Mark & Steven Bornfeld - 29 Nov 2006 23:14 GMT
> Thanks for your replies. Textbooks suggest lingual nerve issues in 4 of
> 100 patients fr. wisdom tooth extraction, much of the research centers
[quoted text clipped - 20 lines]
> the lower only due to the risk. They are not impacted, rather, they are
> pushed out.

    Not sure how you decided the nerve is at risk.  I'm sorry, but your
problem does not lend itself to internet diagnosis, except in the most
general way.
    Sorry to say, I do NOT see this as a do-it-yourself situation.

Good luck,
Steve

Signature

Mark & Steven Bornfeld DDS
http://www.dentaltwins.com
Brooklyn, NY
718-258-5001

Newbie - 30 Nov 2006 19:32 GMT
>> Thanks for your replies. Textbooks suggest lingual nerve issues in 4 of
>> 100 patients fr. wisdom tooth extraction, much of the research centers
[quoted text clipped - 28 lines]
>Good luck,
>Steve

Same here and I dispute the claim that:
>> Textbooks suggest lingual nerve issues in 4 of
>> 100 patients fr. wisdom tooth extraction

No textbook can replace actual surgical experience.

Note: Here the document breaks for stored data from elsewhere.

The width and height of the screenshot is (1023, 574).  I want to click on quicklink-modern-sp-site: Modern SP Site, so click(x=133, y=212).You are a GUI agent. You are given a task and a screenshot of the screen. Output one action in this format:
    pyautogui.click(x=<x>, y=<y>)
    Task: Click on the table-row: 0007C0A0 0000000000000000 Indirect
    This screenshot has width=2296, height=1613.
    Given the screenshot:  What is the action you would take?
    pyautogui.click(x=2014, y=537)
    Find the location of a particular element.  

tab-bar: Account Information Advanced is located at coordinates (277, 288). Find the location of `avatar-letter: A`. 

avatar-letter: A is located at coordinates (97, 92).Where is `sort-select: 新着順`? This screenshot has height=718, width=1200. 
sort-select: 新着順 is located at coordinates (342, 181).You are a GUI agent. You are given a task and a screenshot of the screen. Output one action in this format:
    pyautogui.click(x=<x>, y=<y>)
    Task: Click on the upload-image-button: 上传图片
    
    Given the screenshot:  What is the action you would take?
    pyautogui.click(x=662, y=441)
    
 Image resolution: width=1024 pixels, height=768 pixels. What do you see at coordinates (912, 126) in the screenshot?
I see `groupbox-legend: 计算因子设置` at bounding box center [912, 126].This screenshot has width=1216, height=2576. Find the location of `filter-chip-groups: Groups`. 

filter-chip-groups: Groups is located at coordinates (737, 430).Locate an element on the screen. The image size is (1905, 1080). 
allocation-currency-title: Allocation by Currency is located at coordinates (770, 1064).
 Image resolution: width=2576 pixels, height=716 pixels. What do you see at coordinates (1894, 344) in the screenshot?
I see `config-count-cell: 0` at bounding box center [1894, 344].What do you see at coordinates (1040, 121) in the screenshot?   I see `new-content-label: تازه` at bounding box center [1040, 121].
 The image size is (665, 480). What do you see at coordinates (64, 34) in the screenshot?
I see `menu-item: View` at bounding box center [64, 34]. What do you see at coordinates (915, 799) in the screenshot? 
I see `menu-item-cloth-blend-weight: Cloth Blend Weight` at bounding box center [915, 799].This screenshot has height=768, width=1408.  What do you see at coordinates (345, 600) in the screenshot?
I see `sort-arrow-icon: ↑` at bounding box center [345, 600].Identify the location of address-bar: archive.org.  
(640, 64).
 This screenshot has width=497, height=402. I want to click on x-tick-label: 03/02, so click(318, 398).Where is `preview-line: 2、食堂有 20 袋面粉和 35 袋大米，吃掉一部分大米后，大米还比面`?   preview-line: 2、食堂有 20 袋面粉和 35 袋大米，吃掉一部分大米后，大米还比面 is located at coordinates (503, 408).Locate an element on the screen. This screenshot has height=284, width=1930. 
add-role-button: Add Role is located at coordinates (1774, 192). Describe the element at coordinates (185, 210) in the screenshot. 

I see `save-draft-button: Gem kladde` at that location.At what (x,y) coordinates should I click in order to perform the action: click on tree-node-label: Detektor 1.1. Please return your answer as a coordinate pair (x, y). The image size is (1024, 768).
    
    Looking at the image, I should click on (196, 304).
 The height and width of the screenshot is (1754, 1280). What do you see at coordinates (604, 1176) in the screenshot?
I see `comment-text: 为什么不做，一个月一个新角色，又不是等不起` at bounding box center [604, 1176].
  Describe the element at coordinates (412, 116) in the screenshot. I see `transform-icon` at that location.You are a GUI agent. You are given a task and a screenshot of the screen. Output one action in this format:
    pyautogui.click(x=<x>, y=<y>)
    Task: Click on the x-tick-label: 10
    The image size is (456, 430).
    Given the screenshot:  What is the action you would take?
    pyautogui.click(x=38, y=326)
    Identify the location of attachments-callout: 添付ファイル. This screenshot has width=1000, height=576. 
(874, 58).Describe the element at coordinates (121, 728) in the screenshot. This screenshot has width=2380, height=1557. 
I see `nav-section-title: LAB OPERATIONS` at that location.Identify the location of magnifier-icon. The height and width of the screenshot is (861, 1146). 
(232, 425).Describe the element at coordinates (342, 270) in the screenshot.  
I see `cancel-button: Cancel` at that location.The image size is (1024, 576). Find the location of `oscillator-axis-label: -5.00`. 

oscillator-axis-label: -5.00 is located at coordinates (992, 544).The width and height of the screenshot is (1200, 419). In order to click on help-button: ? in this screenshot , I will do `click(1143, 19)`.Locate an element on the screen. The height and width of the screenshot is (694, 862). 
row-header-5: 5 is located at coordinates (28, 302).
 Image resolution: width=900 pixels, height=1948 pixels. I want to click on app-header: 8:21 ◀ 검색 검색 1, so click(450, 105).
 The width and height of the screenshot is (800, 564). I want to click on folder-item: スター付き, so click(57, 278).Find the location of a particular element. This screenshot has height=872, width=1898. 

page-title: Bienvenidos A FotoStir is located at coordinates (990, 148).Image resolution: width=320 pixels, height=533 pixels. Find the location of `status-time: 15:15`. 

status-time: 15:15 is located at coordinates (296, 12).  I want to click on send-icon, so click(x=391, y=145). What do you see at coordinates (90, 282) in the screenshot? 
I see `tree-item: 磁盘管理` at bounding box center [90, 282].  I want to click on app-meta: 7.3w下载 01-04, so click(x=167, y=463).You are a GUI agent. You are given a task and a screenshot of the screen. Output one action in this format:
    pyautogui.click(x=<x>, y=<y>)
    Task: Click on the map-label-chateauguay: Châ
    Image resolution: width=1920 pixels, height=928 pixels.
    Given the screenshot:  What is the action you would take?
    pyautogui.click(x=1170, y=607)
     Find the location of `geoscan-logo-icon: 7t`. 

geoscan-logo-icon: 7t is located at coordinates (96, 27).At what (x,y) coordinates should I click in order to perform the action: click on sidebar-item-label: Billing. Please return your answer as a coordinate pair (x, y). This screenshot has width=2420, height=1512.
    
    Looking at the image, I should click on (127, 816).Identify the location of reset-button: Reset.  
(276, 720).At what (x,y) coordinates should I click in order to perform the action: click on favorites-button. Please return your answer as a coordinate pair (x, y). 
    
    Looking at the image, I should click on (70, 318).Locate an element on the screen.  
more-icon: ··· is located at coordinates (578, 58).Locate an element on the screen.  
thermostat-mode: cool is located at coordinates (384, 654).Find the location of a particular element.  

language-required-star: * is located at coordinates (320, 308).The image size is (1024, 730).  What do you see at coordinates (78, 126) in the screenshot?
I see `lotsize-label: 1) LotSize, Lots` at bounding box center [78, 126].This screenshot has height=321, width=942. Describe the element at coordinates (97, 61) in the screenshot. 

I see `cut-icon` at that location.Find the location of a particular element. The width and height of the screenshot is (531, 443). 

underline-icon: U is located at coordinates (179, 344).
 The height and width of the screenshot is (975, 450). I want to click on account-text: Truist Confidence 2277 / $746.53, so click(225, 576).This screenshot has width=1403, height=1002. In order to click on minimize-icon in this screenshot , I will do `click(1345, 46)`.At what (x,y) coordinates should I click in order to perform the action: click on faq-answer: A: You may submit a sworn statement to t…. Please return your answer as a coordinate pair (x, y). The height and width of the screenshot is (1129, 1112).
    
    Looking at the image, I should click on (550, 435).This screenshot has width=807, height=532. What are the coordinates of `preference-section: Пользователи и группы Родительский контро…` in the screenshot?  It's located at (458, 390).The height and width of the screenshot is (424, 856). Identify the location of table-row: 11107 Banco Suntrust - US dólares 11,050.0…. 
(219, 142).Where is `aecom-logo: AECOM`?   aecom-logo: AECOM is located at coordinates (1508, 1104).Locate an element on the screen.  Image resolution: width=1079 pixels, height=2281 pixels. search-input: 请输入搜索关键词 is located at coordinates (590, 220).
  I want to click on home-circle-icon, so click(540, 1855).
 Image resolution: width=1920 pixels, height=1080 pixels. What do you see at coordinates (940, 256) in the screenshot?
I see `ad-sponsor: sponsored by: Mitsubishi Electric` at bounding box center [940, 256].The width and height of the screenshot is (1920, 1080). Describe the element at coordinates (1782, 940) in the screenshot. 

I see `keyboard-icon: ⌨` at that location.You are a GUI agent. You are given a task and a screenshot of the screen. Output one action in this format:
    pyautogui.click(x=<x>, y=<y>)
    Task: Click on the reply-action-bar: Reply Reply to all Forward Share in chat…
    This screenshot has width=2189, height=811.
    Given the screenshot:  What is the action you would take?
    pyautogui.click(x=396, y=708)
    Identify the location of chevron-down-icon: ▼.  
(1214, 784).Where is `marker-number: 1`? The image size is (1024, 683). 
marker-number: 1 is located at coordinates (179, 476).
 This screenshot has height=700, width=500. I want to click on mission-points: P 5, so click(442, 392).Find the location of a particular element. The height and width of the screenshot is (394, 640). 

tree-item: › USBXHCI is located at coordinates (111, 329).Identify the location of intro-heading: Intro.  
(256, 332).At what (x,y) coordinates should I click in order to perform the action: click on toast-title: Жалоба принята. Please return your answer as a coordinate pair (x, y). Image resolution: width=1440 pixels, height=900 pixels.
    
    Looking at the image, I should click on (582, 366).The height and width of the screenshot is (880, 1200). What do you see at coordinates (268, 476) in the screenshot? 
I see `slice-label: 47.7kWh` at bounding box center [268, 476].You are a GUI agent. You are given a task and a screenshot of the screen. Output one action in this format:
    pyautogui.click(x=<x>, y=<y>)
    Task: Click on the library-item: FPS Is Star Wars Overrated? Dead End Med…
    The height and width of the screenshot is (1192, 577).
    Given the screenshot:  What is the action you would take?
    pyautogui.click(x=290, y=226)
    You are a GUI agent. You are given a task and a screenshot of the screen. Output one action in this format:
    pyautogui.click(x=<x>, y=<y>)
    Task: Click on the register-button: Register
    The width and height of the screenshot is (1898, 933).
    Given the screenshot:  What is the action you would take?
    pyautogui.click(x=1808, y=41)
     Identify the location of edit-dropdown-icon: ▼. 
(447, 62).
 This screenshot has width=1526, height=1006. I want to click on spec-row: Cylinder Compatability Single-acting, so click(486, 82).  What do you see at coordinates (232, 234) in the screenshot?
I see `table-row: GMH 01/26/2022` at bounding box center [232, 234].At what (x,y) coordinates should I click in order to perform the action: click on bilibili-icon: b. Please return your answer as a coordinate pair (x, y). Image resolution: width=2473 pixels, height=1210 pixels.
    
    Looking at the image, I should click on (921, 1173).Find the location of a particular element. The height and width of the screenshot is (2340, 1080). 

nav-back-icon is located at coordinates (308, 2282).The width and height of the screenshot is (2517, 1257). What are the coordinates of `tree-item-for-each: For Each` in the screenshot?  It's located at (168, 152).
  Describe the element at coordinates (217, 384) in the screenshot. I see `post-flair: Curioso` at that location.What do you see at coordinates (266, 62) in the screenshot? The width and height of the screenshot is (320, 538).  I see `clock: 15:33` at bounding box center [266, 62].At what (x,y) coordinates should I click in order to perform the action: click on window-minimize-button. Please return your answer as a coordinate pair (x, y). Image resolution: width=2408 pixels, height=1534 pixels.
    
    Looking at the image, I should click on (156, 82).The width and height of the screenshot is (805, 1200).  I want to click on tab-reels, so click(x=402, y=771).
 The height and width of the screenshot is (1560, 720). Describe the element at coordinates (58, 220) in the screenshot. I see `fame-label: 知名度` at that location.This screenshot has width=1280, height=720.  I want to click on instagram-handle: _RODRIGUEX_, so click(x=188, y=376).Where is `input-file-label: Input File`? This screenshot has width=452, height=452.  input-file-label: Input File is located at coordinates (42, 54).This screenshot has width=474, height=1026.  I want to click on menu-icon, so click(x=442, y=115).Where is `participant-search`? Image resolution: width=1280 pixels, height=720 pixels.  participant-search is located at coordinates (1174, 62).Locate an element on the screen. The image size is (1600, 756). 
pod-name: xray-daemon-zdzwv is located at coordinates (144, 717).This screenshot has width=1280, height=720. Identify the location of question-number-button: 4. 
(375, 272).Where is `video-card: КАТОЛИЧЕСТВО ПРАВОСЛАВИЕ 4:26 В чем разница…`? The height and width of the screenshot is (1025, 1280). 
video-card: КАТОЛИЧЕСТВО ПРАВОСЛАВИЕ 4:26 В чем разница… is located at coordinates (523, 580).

Get thee to a dentist ! (or oral surgeon) !
Newbie - 29 Nov 2006 16:28 GMT
>Due to proximity of adjacent tooth, third lower molar caries resulted
>in a communicating lesion for many years, but no pain, with occasional
[quoted text clipped - 24 lines]
>only light tapping pain. One would think there is a low abscess risk as
>long as there is an opening..

The preferred solution is extraction by a competent oral surgeon IMO.